Why a Blog is not a Diary

Or, more specifically, I am writing about why my blog is not a diary. Now, I well know that when blogs originated in the 1990's, back when they were still called web logs, they commonly were described as personal web pages that either served as a personal diary or as a repository to store (and comment about) links and information found on the Internet. Back then at the newborn baby stage of the social media revolution, people valued the utility of having a paperless personal writing and filing space, and few people envisioned the development of the interconnected social web in which we are now enmeshed, where we not only find and consume information but also write to/sing to/share images with an audience across the globe, and mash-ups are the new black. Back in those early days, it seemed perfectly safe to write anything online, as people just didn't imagine: a) having an audience actually read their stuff, and b) the permanence of postings in such an ephemeral-seeming medium.

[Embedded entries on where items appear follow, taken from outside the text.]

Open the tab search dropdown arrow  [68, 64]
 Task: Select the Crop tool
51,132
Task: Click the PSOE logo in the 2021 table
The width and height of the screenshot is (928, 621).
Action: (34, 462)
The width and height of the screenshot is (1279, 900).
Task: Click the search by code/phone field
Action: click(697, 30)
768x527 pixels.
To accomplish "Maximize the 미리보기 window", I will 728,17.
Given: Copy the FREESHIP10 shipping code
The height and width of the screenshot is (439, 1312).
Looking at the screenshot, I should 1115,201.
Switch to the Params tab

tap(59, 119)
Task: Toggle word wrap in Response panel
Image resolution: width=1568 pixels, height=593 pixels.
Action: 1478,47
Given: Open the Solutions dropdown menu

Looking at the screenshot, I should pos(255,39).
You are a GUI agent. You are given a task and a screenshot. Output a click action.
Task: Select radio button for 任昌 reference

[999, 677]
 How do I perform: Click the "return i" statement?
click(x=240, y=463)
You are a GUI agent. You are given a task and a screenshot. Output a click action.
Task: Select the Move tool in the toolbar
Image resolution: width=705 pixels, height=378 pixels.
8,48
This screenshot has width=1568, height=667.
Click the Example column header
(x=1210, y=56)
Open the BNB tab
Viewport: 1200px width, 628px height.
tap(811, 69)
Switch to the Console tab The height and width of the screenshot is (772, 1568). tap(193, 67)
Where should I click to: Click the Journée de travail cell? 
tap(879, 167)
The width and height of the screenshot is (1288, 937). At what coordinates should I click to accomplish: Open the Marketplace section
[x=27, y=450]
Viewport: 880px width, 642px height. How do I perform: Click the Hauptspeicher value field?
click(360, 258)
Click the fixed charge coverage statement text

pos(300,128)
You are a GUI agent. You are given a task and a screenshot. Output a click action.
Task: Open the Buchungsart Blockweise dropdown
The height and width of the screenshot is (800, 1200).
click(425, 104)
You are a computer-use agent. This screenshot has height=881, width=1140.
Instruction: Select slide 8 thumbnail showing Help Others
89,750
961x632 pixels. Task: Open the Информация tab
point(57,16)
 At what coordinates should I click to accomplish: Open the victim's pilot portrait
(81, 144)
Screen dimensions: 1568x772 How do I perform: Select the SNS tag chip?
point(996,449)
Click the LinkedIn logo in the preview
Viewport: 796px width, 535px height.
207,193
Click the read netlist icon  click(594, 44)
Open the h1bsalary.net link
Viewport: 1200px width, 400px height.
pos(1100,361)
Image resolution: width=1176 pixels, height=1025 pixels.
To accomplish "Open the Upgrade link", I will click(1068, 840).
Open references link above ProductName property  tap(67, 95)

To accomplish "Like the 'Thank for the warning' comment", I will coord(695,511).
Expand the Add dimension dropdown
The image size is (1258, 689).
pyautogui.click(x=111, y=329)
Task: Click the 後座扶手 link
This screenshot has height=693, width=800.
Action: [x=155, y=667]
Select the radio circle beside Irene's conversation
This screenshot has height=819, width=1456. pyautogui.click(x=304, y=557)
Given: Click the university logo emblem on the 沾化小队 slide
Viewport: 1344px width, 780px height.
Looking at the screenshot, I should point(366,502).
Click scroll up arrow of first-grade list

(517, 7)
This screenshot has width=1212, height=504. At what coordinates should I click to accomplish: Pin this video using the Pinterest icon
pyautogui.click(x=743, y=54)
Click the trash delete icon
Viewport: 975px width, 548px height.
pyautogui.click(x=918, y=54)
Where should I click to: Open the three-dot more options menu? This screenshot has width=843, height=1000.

So that takes us back to my original implied question, and the answer is quite simple. My blog is not a diary because what I'd write in a diary would be the kind of stuff that I would not want anyone whom I know to read. (I don't really care about strangers; they can read whatever.) Some people who read my blog or who might do so in the future are people I know or might come to know someday. Therefore, I take care not to write the the whining, self-pitying, despairing, or angry kinds of things that that I wouldn't normally say to my broad circle of friends, family, colleagues, and acquaintances, but that I would typically put in a private diary.

For me, a diary is a place to work through difficult things: emotions, relationships, important decisions, and self-critiques. There's quite a bit of misery in my diary (an old fashioned paper and pen type), and not many joys, pithy observations, or intellectual analyses. I save those latter kinds of writing or discussion to share with people, for venues that potentially have an audience, whether one individual, a set of colleagues, or potentially anyone in the world. I hope for and value feedback and discourse relating to those ideas. But I save the ugly stuff for myself alone, in my diary.

Probably I'm a bit old-fashioned in cordoning off a private writing space like that. After all, this is the age of reality TV, and of doing whatever is necessary to get as many blog hits as possible, even if it involves acting out or exhibitionism. Although it may have been said that every person has a book in them, in this age it seems more accurate to say every person's story is a soap opera open to the world.

I'd love to hear what you think about boundaries of public versus private material in online writing. Do you have personal boundaries around what you write online? Why, and what are they?